[課題の詳細]:
後続の行のうち、文字列「link」を含む行をすべて抽出し、そのまま書き出せ。

[行一覧]:
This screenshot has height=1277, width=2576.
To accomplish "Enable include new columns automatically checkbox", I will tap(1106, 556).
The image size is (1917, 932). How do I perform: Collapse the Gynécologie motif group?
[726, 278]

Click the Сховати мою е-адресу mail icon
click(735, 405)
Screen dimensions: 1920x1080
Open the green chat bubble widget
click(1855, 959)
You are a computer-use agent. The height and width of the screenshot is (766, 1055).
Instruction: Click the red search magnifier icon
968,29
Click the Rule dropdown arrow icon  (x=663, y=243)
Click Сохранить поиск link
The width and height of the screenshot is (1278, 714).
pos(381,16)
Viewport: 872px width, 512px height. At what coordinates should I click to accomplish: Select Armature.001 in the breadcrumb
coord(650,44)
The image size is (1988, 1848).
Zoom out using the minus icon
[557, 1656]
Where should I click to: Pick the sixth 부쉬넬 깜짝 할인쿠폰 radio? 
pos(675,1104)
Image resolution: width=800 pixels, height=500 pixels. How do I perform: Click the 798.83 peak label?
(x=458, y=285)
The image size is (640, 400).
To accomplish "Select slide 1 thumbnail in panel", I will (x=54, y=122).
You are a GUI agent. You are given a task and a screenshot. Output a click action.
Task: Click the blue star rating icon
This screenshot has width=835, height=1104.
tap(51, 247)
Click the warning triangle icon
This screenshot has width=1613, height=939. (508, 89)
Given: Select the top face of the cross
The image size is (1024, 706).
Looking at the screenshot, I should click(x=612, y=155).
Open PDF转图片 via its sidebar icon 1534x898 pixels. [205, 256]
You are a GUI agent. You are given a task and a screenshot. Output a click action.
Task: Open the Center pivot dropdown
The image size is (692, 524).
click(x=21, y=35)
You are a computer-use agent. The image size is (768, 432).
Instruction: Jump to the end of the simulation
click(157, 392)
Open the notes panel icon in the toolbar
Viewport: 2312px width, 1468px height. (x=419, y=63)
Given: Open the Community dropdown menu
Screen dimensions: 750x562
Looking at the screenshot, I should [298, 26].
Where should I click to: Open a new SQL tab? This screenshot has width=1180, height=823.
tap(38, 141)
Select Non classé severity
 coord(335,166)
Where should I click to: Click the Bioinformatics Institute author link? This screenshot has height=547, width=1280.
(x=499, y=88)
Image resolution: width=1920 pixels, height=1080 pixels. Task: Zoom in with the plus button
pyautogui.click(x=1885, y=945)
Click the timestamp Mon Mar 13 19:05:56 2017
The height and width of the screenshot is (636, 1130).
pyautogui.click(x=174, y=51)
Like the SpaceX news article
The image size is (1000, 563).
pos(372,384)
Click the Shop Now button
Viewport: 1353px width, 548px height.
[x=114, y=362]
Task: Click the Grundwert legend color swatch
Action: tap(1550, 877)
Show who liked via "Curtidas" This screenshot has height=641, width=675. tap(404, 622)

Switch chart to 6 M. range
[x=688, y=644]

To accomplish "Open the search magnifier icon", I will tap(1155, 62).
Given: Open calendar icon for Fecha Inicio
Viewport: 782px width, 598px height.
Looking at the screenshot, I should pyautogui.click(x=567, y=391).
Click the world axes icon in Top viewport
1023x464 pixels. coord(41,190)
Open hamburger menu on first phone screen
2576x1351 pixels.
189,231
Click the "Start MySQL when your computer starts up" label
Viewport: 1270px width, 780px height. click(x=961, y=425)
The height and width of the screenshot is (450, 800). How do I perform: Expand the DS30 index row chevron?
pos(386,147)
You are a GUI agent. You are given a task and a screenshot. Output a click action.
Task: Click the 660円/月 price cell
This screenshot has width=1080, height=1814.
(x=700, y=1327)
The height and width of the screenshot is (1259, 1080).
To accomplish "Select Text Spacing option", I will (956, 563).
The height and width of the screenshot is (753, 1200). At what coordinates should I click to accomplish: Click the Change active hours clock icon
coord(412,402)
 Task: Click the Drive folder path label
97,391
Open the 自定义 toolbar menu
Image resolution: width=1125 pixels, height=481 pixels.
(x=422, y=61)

[回答]:
Click Сохранить поиск link
Where should I click to: Click the Bioinformatics Institute author link? This screenshot has height=547, width=1280.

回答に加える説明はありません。